Pixel coordinate grounding data:
* * * * * * *

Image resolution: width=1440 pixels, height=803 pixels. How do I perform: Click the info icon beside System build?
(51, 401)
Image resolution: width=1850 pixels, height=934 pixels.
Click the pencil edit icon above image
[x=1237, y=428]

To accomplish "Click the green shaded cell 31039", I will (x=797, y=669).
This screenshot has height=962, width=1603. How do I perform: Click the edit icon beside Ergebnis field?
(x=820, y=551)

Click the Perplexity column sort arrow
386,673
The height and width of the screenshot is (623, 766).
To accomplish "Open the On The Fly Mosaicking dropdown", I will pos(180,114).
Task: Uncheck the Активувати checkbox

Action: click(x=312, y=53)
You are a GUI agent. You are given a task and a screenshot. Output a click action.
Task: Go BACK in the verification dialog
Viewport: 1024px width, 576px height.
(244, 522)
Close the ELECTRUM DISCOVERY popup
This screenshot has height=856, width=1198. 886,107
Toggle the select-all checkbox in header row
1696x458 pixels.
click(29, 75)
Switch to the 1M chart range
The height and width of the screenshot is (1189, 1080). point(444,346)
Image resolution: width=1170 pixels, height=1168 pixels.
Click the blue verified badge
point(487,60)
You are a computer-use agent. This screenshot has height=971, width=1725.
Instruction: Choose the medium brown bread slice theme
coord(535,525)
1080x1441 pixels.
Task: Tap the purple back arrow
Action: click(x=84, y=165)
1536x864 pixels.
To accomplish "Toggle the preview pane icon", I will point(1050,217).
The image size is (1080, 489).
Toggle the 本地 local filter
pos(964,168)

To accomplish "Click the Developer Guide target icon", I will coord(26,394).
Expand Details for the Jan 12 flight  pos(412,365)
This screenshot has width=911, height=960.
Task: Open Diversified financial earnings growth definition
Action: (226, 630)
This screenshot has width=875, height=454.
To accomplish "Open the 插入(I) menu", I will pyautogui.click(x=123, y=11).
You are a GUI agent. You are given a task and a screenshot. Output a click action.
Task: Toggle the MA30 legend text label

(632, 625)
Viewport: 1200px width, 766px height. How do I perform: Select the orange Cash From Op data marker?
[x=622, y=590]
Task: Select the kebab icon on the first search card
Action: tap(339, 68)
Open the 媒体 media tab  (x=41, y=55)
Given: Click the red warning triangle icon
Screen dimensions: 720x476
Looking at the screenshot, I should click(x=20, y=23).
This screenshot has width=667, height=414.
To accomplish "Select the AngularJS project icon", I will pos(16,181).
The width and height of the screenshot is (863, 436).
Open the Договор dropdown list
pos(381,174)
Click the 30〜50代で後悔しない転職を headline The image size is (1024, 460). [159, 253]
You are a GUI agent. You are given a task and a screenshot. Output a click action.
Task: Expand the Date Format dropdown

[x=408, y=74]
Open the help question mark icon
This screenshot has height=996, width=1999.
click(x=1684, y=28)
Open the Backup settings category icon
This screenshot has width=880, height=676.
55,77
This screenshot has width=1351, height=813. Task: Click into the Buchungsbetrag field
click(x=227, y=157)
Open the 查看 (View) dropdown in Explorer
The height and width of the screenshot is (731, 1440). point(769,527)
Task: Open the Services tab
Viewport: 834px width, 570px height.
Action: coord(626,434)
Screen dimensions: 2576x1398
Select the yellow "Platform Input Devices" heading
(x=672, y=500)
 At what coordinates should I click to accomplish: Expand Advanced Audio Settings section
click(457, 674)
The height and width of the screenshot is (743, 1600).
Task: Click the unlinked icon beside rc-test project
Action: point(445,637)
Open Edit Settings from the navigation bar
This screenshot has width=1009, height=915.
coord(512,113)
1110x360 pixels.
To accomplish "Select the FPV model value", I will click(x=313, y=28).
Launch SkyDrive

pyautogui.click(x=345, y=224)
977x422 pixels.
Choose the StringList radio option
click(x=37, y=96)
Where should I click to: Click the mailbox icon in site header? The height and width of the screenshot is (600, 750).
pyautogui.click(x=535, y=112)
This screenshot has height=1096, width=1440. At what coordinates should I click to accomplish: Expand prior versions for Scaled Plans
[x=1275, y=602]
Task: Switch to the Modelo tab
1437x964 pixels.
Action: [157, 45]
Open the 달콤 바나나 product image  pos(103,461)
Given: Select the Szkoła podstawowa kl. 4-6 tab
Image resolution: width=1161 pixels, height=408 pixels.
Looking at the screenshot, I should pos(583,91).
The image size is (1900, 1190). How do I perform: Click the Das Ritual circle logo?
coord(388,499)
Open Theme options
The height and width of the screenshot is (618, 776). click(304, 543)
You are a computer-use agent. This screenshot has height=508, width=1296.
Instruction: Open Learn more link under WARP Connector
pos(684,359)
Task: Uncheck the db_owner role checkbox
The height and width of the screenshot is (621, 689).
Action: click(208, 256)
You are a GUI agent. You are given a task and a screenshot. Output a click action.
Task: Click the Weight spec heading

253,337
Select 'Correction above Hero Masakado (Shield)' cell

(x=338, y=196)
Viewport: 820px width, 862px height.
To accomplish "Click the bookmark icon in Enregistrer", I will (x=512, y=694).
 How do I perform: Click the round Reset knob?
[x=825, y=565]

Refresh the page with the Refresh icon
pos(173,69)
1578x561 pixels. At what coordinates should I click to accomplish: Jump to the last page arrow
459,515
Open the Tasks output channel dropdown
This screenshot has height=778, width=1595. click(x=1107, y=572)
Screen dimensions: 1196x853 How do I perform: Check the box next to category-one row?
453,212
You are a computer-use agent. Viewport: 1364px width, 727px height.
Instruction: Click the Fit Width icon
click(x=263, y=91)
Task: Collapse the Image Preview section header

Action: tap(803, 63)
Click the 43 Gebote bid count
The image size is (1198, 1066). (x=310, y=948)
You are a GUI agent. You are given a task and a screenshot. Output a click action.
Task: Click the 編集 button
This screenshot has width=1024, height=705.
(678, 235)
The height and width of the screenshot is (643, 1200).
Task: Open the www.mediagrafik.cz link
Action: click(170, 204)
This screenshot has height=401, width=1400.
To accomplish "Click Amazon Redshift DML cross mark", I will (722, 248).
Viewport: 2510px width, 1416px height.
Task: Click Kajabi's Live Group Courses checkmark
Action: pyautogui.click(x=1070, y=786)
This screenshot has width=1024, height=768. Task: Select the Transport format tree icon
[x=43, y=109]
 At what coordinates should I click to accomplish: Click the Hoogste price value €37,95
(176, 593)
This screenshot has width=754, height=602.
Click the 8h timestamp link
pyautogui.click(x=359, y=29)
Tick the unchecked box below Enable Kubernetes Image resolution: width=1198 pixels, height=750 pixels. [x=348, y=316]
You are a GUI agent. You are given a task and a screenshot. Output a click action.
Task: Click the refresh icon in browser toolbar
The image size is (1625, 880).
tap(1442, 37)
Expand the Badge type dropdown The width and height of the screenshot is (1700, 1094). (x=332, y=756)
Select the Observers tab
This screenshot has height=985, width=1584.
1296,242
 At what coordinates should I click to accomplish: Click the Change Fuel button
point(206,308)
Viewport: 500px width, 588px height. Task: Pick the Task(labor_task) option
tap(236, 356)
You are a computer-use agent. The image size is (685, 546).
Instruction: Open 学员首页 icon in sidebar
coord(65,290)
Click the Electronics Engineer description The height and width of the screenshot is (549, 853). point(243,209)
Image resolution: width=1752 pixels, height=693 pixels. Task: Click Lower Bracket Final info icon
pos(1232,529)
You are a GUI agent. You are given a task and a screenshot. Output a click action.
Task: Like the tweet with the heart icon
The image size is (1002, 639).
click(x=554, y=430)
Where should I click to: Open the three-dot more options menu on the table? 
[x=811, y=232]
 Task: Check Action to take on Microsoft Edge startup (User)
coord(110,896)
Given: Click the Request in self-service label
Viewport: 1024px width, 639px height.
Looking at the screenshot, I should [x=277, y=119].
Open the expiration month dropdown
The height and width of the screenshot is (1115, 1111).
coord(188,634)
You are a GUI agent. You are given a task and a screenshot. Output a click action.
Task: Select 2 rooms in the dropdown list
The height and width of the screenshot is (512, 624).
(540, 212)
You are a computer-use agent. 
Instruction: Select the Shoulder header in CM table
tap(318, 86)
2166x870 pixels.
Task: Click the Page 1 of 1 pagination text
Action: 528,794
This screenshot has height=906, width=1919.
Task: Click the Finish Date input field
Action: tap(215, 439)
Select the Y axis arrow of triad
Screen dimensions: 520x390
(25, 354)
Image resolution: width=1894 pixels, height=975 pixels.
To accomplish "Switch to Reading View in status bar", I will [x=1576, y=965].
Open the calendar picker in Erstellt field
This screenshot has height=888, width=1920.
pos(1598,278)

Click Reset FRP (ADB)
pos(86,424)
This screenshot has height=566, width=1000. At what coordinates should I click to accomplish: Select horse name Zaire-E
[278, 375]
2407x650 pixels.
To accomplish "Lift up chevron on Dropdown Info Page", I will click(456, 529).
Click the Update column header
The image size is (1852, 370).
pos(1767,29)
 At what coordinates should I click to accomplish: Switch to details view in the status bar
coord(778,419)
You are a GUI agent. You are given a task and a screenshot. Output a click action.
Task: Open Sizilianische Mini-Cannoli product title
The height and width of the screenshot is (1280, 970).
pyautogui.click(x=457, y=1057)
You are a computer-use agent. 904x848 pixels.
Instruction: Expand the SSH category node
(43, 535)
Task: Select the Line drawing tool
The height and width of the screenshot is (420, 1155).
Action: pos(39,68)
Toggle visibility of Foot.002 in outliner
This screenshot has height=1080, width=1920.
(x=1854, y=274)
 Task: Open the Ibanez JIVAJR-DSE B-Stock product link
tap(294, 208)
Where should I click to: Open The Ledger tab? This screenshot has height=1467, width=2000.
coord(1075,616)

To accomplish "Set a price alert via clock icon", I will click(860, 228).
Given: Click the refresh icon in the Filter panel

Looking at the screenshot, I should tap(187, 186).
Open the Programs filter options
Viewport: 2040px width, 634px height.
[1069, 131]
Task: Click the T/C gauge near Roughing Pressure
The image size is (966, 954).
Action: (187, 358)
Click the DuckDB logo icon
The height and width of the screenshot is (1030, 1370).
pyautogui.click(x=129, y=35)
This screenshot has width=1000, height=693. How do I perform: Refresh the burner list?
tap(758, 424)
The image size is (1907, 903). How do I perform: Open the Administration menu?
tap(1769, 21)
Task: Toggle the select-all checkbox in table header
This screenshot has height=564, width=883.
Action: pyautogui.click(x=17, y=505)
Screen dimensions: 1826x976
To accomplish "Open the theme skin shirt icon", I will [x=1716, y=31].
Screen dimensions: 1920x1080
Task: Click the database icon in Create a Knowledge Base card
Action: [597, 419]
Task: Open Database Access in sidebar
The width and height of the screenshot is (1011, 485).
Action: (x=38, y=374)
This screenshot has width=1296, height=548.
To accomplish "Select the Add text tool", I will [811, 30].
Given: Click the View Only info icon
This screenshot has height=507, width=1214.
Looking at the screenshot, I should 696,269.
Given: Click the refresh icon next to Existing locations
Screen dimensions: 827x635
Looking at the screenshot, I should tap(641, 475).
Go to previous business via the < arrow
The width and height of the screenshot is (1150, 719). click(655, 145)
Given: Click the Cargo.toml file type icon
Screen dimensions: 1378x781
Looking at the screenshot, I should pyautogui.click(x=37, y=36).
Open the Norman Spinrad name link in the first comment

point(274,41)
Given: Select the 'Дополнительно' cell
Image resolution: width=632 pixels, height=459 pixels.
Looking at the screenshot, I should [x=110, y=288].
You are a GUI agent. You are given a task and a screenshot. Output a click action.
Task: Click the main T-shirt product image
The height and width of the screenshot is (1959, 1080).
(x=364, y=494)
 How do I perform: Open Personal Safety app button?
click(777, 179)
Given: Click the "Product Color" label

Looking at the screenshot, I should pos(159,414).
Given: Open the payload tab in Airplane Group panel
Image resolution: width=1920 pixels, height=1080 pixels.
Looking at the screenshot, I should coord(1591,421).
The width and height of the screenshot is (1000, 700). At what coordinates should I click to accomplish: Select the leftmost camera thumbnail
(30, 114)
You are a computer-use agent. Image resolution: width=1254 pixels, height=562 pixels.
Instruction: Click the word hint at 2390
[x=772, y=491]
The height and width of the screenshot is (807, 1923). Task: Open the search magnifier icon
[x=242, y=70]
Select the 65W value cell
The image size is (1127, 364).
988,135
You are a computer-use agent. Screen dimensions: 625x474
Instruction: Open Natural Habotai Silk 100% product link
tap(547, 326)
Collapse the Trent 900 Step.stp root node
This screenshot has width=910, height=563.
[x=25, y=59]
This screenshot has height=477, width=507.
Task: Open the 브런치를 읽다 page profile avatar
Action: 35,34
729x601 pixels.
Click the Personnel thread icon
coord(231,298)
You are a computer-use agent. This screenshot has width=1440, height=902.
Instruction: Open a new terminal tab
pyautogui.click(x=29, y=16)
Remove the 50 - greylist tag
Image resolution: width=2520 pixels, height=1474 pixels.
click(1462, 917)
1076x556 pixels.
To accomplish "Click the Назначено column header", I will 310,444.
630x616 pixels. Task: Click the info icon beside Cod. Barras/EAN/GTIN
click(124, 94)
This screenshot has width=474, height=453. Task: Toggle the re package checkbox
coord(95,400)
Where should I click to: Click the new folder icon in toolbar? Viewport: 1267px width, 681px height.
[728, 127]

* * * * * * *

● Problem description:
The lines above, starting at the one with "The image size is (1080, 489)." and ending at the one with "This screenshot has width=667, height=414.", are the only ones to return, exactly as written.

● Result of the task:
The image size is (1080, 489).
Toggle the 本地 local filter
pos(964,168)

To accomplish "Click the Developer Guide target icon", I will coord(26,394).
Expand Details for the Jan 12 flight  pos(412,365)
This screenshot has width=911, height=960.
Task: Open Diversified financial earnings growth definition
Action: (226, 630)
This screenshot has width=875, height=454.
To accomplish "Open the 插入(I) menu", I will pyautogui.click(x=123, y=11).
You are a GUI agent. You are given a task and a screenshot. Output a click action.
Task: Toggle the MA30 legend text label

(632, 625)
Viewport: 1200px width, 766px height. How do I perform: Select the orange Cash From Op data marker?
[x=622, y=590]
Task: Select the kebab icon on the first search card
Action: tap(339, 68)
Open the 媒体 media tab  (x=41, y=55)
Given: Click the red warning triangle icon
Screen dimensions: 720x476
Looking at the screenshot, I should click(x=20, y=23).
This screenshot has width=667, height=414.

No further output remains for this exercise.